§ **Excerpted text**:
····················
Oppenheimer v. Union Pacific Railroad Co.
Before: Fourt
FOURT, J.
This is an appeal by the plaintiff from a judgment in his favor, in an action for damages for assault and battery.
In his original complaint plaintiff alleged that defendant, by and through its agents, servants and employees, acting in the course and scope of their employment wilfully, unlawfully, forcibly and violently, beat, struck and assaulted plaintiff about his head and face with a deadly weapon. At the time of the incident plaintiff was an employee of defendant. However, there was no such allegation in the complaint. The trial of the action resulted in a judgment for defendant.
[9]
Thereafter, plaintiff filed a notice of intention to move for a new trial. His motion was denied, but the court made an order setting aside the findings and judgment and reopened the cause for further proceedings. The court then granted plaintiff permission to file an amended complaint to conform to the proof and state a cause of action under the Federal Employers Liability Act.
····················
[Collection entries]
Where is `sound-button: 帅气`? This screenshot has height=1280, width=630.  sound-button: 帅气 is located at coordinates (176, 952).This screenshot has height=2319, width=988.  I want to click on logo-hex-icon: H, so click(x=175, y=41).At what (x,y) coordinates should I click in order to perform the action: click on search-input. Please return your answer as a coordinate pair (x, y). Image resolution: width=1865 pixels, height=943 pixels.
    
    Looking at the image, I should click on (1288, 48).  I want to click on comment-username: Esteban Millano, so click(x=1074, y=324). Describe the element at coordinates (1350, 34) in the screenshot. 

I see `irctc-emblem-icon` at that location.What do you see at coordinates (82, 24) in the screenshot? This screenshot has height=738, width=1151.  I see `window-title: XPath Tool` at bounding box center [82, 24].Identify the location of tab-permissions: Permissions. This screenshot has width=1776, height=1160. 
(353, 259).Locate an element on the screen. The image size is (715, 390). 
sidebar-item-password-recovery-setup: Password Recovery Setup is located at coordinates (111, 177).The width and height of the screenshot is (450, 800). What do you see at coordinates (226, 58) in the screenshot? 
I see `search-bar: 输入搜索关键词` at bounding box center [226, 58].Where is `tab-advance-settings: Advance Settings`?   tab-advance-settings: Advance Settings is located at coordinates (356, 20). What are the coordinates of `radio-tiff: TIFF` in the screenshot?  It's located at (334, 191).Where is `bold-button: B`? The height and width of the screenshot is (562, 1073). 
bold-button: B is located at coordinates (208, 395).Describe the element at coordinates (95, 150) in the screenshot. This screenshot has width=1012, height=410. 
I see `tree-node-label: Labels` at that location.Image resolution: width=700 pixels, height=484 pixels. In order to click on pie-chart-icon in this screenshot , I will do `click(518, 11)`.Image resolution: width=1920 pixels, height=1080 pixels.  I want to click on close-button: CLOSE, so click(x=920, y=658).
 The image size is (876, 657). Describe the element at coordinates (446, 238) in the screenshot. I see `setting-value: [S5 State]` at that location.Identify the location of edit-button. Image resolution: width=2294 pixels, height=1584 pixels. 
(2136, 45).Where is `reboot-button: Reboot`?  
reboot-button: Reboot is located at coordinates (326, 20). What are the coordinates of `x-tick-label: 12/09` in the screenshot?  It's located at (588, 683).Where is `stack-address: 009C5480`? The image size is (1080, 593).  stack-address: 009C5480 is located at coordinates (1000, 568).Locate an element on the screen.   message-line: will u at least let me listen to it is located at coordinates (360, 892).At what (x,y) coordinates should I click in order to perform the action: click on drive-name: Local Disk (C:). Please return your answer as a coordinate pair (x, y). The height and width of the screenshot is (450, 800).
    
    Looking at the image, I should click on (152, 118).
····················
§ **Prompt 1**:
Translate this sentence from the Oppenheimer v. Union Pacific opinion into Spanish: "This is an appeal by the plaintiff from a judgment in his favor, in an action for damages for assault and battery."
§ **Prompt 2**:
Extend the Oppenheimer v. Union Pacific opinion, picking up right after its final sentence.

§ **Response 1**:
Esta es una apelación del demandante contra una sentencia a su favor, en una acción por daños y perjuicios por agresión y lesiones.

§ **Response 2**:
Plaintiff then filed what was titled “Amendment to Complaint to Conform to Proof,” and in the body of the instrument set forth that it was a second, separate and distinct cause of action against defendant. In this document plaintiff alleged that defendant was a common carrier engaged in interstate commerce; that plaintiff was a yard clerk employed by defendant to cheek numbers on freight cars used in interstate commerce; that Grant Fraley and others employed by defendant were engaged in switching operations of defendant’s railroad cars; that defendant negligently failed to provide plaintiff with a safe place to work and to properly protect the health and safety of the plaintiff while on duty in that Fraley, while acting within the course and scope of his employment in interstate commerce, commenced an argument with plaintiff about the mode and method of performing railroad work of clerks and switchmen and thereupon wantonly and with disregard for the health of the plaintiff, struck plaintiff with a railroad lantern about the face and inflicted wounds to the plaintiff’s damage in the sum of $7,000; that defendant assumed all medical expenses except for an incidental travel allowance.
An answer to the amendment to the complaint was filed wherein defendant denied that plaintiff had been struck by any employee of the defendant in the course and scope of employment, and further, affirmatively set up that plaintiff was guilty of contributory negligence in arguing and getting into the fight in the first place.